## Aim of the task
Set down exactly, from the records below, the line with "Task: Open Tracking Tools in sidebar" through the line with "Task: Open 办事服务 navigation menu item", and nothing else.

Stored dataset items
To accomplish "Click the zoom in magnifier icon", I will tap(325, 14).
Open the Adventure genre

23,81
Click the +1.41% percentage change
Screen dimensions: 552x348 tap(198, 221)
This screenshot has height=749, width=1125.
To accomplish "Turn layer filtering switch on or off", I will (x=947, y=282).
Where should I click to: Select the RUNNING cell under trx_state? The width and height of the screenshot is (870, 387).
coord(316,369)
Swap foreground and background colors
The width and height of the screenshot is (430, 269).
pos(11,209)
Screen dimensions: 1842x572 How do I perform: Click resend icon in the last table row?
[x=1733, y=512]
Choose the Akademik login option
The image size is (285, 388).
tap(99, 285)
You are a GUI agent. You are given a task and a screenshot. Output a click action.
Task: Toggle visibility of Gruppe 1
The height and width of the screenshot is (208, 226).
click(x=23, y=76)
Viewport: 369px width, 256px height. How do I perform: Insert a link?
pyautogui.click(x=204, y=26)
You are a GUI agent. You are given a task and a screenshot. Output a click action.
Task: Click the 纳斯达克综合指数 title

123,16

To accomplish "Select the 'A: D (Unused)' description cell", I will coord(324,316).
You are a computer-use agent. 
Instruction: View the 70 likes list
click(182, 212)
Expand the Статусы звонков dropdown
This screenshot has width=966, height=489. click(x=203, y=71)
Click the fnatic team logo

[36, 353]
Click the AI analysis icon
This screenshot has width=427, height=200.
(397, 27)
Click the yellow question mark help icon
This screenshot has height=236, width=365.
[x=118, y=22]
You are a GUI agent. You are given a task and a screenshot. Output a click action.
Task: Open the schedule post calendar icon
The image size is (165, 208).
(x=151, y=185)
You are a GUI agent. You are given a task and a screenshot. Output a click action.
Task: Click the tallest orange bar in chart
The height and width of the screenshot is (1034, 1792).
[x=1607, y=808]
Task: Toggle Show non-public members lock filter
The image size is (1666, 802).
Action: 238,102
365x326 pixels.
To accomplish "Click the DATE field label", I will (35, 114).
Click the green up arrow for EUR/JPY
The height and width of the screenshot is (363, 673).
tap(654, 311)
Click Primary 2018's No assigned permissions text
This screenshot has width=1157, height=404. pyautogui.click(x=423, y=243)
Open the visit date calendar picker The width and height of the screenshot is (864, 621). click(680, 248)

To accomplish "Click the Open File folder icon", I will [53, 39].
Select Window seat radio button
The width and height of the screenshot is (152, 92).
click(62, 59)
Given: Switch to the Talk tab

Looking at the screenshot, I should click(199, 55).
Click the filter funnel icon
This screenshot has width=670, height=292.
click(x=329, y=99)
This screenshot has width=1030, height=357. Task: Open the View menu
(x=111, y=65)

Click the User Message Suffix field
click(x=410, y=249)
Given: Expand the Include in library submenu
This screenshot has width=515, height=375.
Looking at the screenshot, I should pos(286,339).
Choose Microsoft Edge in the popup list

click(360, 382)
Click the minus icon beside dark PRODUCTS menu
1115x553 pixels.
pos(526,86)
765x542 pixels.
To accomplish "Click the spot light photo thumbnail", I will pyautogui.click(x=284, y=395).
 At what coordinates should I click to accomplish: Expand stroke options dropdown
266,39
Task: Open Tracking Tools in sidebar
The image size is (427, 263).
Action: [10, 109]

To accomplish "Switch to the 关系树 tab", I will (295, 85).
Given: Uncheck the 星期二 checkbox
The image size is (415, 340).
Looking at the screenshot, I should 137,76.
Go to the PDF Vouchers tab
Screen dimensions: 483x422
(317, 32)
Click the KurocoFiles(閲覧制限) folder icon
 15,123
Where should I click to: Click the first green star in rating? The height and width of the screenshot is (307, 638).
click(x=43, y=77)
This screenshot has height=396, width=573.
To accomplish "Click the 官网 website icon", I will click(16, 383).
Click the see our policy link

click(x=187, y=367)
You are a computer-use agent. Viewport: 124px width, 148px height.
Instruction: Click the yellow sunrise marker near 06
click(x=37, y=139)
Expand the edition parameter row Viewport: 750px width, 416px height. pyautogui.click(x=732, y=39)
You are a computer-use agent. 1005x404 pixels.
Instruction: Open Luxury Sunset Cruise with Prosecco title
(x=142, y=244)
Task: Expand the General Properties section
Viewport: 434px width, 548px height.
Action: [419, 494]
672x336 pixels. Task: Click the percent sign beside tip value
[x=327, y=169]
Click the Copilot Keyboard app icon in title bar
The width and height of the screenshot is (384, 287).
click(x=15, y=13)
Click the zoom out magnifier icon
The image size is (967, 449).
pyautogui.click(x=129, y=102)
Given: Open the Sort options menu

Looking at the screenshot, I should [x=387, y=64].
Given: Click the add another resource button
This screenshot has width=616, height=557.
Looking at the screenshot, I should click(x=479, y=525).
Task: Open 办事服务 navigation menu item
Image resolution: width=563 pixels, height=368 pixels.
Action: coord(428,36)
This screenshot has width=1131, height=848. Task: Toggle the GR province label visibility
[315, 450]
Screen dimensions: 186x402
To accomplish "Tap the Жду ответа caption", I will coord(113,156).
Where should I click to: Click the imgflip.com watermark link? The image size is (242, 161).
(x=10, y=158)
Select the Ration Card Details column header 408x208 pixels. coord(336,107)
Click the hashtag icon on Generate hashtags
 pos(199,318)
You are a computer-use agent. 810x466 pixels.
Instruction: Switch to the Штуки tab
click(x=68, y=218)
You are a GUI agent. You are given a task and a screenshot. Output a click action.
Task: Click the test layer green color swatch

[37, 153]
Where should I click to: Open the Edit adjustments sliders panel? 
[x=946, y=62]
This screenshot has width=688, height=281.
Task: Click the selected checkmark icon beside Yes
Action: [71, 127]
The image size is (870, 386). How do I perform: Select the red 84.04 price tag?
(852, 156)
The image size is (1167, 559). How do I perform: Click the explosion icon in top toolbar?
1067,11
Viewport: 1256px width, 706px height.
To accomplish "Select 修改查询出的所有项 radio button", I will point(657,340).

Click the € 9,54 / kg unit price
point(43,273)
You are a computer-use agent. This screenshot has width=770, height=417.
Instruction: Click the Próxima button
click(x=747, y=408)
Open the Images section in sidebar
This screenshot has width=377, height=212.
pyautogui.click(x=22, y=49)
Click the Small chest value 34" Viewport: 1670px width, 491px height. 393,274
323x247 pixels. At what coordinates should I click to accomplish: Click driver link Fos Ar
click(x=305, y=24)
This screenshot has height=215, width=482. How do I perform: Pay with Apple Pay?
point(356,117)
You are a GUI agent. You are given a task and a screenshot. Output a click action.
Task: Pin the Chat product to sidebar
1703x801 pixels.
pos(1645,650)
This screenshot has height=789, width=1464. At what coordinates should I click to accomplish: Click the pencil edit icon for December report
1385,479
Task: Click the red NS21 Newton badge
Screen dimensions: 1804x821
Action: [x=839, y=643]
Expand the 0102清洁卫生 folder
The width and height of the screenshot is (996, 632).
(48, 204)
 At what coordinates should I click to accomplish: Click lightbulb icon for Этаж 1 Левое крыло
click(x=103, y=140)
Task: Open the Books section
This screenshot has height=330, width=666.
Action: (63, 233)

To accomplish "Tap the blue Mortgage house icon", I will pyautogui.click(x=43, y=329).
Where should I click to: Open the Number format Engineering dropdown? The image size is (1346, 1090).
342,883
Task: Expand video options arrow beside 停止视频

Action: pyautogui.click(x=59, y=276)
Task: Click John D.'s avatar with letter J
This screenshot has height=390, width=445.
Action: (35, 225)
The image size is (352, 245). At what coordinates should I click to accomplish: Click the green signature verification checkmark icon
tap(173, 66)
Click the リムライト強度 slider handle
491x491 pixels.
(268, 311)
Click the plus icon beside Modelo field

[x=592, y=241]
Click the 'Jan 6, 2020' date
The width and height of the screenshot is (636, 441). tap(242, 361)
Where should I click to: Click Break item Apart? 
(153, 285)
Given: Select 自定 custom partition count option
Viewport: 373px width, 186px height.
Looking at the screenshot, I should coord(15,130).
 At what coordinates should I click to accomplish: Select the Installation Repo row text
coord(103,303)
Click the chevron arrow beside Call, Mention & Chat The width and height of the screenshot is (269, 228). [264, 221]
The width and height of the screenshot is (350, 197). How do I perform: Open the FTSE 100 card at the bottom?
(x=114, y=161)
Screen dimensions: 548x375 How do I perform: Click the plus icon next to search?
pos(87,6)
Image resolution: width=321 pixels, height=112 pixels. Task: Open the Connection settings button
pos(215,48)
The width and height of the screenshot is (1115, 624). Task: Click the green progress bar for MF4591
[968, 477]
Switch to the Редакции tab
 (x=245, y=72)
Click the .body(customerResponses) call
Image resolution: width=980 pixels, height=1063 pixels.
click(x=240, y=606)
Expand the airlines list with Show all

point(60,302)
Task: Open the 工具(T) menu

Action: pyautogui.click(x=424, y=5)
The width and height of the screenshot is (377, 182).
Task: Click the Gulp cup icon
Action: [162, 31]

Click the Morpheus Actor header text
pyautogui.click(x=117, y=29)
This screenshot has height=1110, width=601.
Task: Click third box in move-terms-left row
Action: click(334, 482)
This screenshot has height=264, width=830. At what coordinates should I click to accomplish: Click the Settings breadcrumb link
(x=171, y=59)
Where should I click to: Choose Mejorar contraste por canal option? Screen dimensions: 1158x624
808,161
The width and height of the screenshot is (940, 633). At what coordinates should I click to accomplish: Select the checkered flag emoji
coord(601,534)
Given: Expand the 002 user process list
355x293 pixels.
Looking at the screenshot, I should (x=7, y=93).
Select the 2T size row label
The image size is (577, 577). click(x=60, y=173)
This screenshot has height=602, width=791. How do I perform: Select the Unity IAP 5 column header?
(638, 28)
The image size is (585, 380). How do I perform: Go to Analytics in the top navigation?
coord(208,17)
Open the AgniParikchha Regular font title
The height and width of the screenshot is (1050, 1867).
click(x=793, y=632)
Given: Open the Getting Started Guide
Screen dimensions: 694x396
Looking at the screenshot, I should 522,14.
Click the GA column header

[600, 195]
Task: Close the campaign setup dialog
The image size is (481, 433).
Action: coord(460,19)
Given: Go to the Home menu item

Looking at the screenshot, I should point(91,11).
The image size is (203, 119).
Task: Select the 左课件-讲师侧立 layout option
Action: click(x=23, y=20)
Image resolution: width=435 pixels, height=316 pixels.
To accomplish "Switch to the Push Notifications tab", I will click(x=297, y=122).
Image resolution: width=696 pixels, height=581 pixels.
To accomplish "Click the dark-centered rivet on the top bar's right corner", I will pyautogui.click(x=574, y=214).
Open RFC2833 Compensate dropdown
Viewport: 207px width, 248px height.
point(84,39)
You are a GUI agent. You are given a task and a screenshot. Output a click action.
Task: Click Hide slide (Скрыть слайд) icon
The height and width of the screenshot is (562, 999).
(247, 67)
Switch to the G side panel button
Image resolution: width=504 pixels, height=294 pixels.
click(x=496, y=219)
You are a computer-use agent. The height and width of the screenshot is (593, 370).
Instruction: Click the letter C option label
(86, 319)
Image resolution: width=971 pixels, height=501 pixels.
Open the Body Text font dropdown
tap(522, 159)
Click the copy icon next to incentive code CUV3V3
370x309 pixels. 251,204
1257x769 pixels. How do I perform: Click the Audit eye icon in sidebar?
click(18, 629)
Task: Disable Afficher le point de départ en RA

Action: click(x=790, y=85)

## Output
Task: Open Tracking Tools in sidebar
The image size is (427, 263).
Action: [10, 109]

To accomplish "Switch to the 关系树 tab", I will (295, 85).
Given: Uncheck the 星期二 checkbox
The image size is (415, 340).
Looking at the screenshot, I should 137,76.
Go to the PDF Vouchers tab
Screen dimensions: 483x422
(317, 32)
Click the KurocoFiles(閲覧制限) folder icon
 15,123
Where should I click to: Click the first green star in rating? The height and width of the screenshot is (307, 638).
click(x=43, y=77)
This screenshot has height=396, width=573.
To accomplish "Click the 官网 website icon", I will click(16, 383).
Click the see our policy link

click(x=187, y=367)
You are a computer-use agent. Viewport: 124px width, 148px height.
Instruction: Click the yellow sunrise marker near 06
click(x=37, y=139)
Expand the edition parameter row Viewport: 750px width, 416px height. pyautogui.click(x=732, y=39)
You are a computer-use agent. 1005x404 pixels.
Instruction: Open Luxury Sunset Cruise with Prosecco title
(x=142, y=244)
Task: Expand the General Properties section
Viewport: 434px width, 548px height.
Action: [419, 494]
672x336 pixels. Task: Click the percent sign beside tip value
[x=327, y=169]
Click the Copilot Keyboard app icon in title bar
The width and height of the screenshot is (384, 287).
click(x=15, y=13)
Click the zoom out magnifier icon
The image size is (967, 449).
pyautogui.click(x=129, y=102)
Given: Open the Sort options menu

Looking at the screenshot, I should [x=387, y=64].
Given: Click the add another resource button
This screenshot has width=616, height=557.
Looking at the screenshot, I should click(x=479, y=525).
Task: Open 办事服务 navigation menu item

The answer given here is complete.